### TASK DATA
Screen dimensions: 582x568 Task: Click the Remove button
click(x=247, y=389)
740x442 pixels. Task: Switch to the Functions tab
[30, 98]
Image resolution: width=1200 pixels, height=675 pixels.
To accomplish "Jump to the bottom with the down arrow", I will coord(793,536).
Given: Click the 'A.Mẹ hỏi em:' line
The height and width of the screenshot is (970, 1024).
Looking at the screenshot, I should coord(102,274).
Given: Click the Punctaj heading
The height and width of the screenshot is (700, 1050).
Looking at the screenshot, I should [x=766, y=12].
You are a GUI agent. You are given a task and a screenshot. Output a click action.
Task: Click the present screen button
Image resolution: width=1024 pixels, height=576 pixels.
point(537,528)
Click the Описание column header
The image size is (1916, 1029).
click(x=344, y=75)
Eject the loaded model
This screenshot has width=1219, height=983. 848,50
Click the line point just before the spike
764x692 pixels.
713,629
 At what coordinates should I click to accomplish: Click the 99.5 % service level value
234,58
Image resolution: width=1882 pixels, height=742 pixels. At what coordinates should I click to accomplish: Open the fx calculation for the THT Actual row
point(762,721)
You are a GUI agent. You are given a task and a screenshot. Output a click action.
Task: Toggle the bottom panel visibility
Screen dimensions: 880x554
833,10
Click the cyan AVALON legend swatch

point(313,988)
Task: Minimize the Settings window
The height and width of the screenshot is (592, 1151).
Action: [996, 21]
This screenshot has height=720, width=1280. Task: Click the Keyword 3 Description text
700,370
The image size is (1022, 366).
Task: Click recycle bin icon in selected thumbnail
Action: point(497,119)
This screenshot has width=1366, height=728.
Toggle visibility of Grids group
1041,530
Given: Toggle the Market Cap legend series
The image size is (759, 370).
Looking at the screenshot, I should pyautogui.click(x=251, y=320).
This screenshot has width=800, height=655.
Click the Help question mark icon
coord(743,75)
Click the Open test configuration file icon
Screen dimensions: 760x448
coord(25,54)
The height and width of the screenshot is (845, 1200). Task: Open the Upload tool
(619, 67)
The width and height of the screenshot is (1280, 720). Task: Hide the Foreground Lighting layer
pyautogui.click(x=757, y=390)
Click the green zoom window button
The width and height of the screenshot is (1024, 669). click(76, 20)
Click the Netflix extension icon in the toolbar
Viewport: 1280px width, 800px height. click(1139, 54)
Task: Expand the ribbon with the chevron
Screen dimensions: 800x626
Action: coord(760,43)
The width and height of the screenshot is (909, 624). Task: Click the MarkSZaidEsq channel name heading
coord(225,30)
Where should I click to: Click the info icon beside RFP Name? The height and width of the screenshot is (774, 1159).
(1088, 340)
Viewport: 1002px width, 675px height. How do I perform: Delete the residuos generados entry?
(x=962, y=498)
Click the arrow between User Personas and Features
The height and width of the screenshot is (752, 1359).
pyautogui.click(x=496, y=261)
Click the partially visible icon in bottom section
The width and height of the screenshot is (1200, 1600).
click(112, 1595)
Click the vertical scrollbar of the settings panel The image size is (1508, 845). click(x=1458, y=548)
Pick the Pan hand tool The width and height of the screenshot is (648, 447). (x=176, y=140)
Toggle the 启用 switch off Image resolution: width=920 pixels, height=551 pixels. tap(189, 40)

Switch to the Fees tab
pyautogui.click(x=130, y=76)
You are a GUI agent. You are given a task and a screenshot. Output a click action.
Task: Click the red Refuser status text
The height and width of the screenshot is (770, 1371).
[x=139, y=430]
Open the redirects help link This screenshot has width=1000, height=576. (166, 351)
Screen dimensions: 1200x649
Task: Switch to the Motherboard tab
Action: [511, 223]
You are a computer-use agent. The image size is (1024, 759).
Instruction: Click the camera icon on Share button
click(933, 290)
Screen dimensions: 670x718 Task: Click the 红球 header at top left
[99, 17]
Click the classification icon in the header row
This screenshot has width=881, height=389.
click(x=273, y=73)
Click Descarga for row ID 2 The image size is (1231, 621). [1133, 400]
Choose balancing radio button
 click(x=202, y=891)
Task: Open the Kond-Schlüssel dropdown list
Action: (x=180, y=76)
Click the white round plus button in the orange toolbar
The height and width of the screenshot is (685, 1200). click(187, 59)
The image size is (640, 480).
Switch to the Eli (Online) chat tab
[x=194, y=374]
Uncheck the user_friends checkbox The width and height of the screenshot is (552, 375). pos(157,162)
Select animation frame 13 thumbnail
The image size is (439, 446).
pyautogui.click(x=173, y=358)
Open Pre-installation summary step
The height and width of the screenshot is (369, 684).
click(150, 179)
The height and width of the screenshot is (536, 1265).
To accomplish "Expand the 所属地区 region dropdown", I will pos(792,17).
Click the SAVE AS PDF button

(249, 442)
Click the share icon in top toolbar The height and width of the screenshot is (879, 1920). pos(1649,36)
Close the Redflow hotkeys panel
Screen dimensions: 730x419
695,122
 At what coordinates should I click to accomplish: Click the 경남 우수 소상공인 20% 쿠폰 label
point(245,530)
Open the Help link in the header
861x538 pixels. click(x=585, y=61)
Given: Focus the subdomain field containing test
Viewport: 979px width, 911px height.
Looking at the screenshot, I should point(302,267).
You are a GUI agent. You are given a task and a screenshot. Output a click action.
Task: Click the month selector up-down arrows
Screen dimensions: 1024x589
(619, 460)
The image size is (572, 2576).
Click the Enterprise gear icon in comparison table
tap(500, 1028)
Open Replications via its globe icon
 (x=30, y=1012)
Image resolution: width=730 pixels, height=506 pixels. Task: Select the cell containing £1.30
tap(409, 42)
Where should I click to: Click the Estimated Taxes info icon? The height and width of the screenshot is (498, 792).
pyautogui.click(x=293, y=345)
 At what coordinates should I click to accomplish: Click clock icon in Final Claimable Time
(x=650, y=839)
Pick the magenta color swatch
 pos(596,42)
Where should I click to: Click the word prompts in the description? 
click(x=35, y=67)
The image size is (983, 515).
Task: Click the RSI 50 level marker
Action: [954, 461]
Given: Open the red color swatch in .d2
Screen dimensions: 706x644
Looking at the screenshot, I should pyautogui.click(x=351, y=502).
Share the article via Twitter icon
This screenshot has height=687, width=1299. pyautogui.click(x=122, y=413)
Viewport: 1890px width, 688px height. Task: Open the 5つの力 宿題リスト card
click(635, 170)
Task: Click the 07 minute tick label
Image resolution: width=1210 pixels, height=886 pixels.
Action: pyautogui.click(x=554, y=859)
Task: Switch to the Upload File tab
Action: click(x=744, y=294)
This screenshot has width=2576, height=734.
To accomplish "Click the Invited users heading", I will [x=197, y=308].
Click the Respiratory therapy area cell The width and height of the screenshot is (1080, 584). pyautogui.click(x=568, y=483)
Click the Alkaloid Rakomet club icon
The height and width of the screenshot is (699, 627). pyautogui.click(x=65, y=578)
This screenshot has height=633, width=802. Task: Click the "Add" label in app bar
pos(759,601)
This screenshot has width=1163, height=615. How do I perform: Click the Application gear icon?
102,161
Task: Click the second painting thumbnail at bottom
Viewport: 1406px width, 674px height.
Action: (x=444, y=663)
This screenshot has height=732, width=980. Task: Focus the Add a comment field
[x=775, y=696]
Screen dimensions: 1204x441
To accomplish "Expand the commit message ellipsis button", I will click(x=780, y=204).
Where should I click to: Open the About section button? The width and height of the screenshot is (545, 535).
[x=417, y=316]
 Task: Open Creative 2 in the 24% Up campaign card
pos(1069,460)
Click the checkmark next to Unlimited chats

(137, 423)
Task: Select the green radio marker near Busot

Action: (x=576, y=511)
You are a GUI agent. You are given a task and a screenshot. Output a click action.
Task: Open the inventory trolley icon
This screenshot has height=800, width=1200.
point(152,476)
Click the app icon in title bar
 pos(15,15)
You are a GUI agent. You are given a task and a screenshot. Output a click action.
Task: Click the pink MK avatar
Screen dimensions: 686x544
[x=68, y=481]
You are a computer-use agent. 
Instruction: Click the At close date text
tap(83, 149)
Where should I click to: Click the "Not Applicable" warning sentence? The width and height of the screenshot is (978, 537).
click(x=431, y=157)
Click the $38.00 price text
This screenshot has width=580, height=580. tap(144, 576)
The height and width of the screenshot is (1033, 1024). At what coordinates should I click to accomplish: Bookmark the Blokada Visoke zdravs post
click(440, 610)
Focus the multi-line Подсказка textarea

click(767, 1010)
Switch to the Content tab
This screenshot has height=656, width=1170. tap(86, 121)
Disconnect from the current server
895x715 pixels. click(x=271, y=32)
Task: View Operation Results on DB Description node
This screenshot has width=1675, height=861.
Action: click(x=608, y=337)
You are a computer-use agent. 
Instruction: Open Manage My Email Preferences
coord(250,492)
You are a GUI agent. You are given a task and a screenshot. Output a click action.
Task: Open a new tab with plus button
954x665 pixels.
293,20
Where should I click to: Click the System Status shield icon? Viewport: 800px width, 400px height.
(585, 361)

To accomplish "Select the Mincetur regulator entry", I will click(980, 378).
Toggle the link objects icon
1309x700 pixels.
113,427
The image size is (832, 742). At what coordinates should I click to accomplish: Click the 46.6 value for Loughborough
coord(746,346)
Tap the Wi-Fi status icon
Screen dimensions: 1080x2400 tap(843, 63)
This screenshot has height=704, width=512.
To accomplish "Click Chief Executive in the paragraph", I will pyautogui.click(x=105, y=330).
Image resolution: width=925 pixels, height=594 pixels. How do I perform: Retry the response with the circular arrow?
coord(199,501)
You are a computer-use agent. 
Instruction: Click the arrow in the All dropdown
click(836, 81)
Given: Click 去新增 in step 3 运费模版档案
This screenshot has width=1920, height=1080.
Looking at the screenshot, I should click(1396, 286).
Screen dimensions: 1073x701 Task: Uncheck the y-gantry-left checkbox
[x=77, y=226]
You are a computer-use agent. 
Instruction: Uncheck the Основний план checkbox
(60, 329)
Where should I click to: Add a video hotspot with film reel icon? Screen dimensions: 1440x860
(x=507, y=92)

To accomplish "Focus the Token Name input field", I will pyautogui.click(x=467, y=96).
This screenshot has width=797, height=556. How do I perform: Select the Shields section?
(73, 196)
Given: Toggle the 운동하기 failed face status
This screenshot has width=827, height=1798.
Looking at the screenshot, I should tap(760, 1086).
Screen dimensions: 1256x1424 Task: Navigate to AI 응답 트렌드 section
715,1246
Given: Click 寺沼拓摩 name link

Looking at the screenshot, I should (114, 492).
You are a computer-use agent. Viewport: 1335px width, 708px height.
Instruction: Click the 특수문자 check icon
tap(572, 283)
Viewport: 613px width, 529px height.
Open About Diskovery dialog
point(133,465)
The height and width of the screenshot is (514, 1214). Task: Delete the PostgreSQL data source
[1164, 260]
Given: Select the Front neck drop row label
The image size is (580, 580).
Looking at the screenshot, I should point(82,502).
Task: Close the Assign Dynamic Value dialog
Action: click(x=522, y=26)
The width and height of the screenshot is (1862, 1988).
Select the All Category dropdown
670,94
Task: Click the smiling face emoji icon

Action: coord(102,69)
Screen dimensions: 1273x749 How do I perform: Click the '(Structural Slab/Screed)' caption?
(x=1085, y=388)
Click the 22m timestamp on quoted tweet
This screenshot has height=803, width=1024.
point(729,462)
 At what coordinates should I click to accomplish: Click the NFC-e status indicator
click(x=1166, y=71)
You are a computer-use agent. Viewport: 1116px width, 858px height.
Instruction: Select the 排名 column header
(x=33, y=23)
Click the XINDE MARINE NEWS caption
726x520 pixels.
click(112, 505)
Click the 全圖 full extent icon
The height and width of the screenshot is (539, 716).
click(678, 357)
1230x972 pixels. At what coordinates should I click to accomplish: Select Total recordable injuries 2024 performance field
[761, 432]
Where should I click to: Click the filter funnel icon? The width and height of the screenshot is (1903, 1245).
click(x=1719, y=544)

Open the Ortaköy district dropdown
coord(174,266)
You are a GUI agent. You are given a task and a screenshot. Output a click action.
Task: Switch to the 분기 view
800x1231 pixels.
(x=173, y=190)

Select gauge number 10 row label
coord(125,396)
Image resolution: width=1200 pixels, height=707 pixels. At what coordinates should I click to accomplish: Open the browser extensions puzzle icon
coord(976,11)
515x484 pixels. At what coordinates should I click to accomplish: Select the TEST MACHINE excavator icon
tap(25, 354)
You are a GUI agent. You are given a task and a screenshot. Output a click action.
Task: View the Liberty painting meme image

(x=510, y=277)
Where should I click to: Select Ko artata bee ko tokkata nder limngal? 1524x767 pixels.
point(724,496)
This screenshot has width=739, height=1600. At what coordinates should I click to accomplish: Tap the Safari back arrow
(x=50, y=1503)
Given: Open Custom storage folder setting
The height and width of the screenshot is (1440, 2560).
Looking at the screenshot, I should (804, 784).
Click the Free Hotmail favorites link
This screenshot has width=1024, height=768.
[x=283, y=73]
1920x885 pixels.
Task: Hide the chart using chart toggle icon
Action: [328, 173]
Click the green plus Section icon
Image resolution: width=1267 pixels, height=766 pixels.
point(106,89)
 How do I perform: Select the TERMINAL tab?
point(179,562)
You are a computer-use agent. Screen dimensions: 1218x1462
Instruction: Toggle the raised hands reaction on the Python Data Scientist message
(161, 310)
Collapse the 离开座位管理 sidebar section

### WORK REQUEST
Reproduce exactly the stretch of the material above that starts at the line with "The image size is (640, 480)." and ends at the line with "The image size is (572, 2576).", both included, and nothing else.

### TASK SOLUTION
The image size is (640, 480).
Switch to the Eli (Online) chat tab
[x=194, y=374]
Uncheck the user_friends checkbox The width and height of the screenshot is (552, 375). pos(157,162)
Select animation frame 13 thumbnail
The image size is (439, 446).
pyautogui.click(x=173, y=358)
Open Pre-installation summary step
The height and width of the screenshot is (369, 684).
click(150, 179)
The height and width of the screenshot is (536, 1265).
To accomplish "Expand the 所属地区 region dropdown", I will pos(792,17).
Click the SAVE AS PDF button

(249, 442)
Click the share icon in top toolbar The height and width of the screenshot is (879, 1920). pos(1649,36)
Close the Redflow hotkeys panel
Screen dimensions: 730x419
695,122
 At what coordinates should I click to accomplish: Click the 경남 우수 소상공인 20% 쿠폰 label
point(245,530)
Open the Help link in the header
861x538 pixels. click(x=585, y=61)
Given: Focus the subdomain field containing test
Viewport: 979px width, 911px height.
Looking at the screenshot, I should point(302,267).
You are a GUI agent. You are given a task and a screenshot. Output a click action.
Task: Click the month selector up-down arrows
Screen dimensions: 1024x589
(619, 460)
The image size is (572, 2576).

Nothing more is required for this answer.